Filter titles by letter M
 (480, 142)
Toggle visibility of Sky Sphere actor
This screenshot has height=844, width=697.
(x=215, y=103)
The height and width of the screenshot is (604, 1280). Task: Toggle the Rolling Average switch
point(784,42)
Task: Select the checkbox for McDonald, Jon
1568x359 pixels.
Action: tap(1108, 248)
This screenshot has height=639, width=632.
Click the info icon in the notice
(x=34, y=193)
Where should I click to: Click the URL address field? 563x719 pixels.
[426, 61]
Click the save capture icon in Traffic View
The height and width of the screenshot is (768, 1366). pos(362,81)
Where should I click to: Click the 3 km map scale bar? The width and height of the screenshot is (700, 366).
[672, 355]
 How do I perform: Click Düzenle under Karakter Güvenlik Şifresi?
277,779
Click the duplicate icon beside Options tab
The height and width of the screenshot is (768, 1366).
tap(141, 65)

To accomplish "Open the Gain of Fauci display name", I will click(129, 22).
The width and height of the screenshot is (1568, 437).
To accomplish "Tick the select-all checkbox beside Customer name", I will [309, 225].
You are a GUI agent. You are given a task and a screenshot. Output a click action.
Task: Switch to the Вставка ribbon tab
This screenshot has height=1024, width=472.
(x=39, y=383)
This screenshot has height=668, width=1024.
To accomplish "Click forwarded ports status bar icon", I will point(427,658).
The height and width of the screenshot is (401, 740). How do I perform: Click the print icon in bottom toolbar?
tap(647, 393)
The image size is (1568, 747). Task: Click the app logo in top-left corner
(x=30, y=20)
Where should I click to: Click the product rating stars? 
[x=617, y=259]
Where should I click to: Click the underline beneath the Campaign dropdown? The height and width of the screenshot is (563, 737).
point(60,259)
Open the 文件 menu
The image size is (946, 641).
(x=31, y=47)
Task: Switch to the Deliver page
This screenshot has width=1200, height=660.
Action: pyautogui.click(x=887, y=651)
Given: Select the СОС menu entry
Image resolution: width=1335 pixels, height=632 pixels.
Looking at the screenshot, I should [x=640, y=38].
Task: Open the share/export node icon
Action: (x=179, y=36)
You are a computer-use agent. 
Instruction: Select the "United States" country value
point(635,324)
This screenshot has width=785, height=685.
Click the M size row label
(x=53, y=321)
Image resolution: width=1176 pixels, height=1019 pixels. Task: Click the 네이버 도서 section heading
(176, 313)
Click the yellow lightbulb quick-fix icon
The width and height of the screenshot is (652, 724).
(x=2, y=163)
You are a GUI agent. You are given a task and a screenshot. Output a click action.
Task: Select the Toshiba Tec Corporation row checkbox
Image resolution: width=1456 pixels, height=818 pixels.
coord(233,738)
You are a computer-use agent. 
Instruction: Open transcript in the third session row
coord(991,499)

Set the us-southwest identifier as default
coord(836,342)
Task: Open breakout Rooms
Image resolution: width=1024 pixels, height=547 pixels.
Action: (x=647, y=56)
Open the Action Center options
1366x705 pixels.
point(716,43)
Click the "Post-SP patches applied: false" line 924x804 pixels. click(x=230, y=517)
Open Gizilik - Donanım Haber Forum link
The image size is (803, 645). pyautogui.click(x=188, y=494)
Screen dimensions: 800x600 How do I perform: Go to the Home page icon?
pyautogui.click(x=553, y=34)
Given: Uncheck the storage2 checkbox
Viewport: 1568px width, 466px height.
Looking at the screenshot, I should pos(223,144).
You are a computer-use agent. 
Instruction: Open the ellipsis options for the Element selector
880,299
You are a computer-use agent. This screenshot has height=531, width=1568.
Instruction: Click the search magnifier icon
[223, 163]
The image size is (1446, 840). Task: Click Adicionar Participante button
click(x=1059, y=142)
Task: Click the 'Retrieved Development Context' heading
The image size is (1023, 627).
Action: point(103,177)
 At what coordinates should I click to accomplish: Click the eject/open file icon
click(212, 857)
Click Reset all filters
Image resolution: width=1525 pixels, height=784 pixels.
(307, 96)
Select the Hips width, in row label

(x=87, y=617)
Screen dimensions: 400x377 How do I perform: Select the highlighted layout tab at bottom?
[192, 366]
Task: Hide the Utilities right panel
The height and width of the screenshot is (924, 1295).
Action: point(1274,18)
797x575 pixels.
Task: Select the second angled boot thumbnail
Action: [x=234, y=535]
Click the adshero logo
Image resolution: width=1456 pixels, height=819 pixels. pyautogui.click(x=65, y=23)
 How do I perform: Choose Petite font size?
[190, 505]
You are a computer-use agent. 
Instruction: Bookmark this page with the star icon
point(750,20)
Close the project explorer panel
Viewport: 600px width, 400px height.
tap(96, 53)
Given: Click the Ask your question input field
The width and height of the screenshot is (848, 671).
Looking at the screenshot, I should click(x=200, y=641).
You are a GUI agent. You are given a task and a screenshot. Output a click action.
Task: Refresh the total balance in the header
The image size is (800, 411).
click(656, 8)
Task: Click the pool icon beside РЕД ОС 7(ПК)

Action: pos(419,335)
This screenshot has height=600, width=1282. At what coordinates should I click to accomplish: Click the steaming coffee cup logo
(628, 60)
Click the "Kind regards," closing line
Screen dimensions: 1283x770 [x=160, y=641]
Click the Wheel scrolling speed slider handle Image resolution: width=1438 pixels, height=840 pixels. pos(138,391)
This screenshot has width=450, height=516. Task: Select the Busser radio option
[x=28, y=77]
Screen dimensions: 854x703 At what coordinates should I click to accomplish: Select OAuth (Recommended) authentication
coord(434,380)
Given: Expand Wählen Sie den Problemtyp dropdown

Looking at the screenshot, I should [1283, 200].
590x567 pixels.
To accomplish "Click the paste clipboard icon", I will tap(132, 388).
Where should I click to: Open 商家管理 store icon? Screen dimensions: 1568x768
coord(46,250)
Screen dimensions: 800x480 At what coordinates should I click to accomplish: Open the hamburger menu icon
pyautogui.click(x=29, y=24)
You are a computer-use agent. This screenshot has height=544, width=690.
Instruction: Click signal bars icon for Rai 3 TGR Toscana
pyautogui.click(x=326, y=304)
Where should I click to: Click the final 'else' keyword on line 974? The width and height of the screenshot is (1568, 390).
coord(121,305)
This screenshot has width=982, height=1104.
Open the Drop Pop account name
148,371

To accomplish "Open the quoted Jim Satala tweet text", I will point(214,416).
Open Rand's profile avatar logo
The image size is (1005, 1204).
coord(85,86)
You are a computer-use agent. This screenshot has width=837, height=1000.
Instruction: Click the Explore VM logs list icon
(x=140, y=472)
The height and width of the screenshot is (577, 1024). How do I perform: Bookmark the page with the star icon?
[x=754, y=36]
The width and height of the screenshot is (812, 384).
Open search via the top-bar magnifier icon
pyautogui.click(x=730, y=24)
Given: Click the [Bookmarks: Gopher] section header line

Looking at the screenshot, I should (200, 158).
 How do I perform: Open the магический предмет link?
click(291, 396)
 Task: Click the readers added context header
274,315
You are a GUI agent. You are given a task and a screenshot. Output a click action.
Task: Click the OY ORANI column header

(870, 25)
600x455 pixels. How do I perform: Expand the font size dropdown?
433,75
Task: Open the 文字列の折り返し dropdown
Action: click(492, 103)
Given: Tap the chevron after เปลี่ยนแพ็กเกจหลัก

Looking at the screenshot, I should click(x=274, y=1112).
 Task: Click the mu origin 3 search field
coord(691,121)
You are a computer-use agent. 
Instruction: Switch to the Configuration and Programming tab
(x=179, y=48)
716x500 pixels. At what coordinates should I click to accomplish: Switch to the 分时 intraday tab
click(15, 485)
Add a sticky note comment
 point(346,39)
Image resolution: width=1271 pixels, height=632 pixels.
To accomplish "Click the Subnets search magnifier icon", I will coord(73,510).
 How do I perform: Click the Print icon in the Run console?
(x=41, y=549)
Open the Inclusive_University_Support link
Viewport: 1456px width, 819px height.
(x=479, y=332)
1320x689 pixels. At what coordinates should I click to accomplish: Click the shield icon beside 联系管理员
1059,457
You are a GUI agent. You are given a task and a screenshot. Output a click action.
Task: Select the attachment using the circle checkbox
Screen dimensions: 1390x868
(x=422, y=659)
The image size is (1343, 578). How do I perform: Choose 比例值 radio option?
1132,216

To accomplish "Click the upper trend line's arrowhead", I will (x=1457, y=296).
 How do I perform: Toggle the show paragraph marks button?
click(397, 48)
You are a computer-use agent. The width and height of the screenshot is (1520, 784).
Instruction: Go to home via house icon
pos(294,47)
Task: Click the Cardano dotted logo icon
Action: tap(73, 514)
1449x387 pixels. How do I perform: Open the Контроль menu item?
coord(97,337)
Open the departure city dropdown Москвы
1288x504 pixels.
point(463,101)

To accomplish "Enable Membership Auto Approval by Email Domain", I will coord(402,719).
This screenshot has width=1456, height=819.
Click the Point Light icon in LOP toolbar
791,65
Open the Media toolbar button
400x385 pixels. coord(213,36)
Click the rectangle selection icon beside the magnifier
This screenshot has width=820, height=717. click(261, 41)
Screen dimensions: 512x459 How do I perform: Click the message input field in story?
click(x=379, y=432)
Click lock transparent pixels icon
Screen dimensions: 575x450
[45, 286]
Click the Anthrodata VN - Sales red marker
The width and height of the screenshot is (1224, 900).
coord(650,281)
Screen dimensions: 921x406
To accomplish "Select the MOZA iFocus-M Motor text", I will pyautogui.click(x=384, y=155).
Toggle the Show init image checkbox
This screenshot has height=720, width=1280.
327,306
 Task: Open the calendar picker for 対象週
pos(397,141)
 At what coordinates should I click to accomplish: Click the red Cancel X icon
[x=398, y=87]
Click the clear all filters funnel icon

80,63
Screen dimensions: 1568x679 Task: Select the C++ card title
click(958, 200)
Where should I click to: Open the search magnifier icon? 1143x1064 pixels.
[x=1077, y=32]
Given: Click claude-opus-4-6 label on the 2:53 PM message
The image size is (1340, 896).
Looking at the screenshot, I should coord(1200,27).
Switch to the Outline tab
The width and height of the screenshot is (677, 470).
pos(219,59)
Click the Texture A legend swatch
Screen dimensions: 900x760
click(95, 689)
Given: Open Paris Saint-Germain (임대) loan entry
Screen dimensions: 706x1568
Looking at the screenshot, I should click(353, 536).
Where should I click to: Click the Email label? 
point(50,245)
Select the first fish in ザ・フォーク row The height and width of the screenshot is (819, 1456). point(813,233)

◆ ◆ ◆

→ TASK DIRECTIONS: Beginning at the first line above, repeat exactly until the line containing "Task: Select the checkbox for McDonald, Jon", which is included.

→ EXERCISE RESULT:
Filter titles by letter M
 (480, 142)
Toggle visibility of Sky Sphere actor
This screenshot has height=844, width=697.
(x=215, y=103)
The height and width of the screenshot is (604, 1280). Task: Toggle the Rolling Average switch
point(784,42)
Task: Select the checkbox for McDonald, Jon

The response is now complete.